- _TEXT PASSAGE_
-- BEGIN --

Travelling with the X100vi: my reference camera, and why it will stay that way

The X100VI in hand (Photo taken with an iPhone 14 Pro and reprocessed with Luminar Neo)

A few days before Denmark, some thoughts on trust and what it means to have one instrument you always come back to

There is something worth noting about the fact that the Fujifilm X100vi is still, to this day, hard to find in stores. The camera launched more than two years ago. Waiting lists persist. Delivery times stretch. And yet, in conversations between photographers, the enthusiasm shows no sign of fading.

That is not an accident. And it is certainly not the sign of a camera approaching obsolescence.

What sustains that interest, I think, has nothing to do with any particular specification, or with a passing trend. It is something harder to name: the feeling, for those who hold it, that the camera does exactly what it promises, with a consistency that is not easy to find.

What southern Italy taught me

My first long trip with the X100vi took me to the south of Italy. I came back with hundreds of files, images that had seemed right at the moment of exposure, but that I had captured with too little confidence in my settings: not enough conviction in the parameters chosen before leaving, too much hesitation after.

The return was time-consuming. Several images needed intervention. The warm light of Campania called for adjustments I hadn't known to anticipate. I spent hours at a screen doing what I had wanted not to have to do: correcting what could have been right from the start.

The work on recipes grew out of that experience. Seven film recipes, developed one by one to match specific lighting conditions, and to give me the confidence to shoot without second-guessing. Much of what the series Seven Recipes for Slow Light presents is the answer to that Italian journey.

-- END --

- _WORK TO COMPLETE_
1 > According to the X100vi travel essay, how long ago did the camera launch?
2 > Write out the X100vi travel essay starting with "What southern Italy" and going on through "much hesitation after.", swapping "hundreds" for "dozens".

- _DATA SECTION_
-- BEGIN --

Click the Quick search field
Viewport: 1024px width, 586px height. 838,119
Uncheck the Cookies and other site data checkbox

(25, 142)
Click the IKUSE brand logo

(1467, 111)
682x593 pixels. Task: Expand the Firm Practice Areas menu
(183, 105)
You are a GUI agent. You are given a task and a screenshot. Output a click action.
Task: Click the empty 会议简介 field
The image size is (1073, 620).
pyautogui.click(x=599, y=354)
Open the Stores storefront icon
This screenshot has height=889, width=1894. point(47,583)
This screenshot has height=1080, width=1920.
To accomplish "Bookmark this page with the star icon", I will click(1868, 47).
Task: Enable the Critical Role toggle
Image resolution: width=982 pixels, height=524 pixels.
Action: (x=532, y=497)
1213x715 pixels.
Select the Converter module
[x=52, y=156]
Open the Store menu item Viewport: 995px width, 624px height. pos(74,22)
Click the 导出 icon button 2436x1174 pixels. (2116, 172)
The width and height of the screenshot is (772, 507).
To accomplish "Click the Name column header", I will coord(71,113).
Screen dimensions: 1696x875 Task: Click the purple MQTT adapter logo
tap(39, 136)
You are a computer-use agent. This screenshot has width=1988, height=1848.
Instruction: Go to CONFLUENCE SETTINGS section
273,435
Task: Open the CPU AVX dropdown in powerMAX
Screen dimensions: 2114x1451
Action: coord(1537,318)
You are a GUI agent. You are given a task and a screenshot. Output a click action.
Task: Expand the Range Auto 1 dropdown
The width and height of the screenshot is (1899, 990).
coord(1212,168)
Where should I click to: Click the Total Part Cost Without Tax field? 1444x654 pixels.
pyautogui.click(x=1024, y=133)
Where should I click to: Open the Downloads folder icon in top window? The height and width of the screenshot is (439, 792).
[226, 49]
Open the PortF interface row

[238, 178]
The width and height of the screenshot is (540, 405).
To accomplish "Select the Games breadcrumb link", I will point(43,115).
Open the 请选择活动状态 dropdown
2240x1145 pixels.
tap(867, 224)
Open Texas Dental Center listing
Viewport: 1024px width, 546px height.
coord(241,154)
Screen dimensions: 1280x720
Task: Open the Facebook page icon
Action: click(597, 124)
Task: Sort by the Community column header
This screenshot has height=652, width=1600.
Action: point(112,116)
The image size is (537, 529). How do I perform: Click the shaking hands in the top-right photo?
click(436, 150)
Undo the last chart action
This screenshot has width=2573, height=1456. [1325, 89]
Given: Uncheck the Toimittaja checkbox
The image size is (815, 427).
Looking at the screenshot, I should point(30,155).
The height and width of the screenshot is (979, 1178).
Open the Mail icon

-- END --

- _PER-TASK ANSWERS_
1 > More than two years ago.

2 >
What southern Italy taught me

My first long trip with the X100vi took me to the south of Italy. I came back with dozens of files, images that had seemed right at the moment of exposure, but that I had captured with too little confidence in my settings: not enough conviction in the parameters chosen before leaving, too much hesitation after.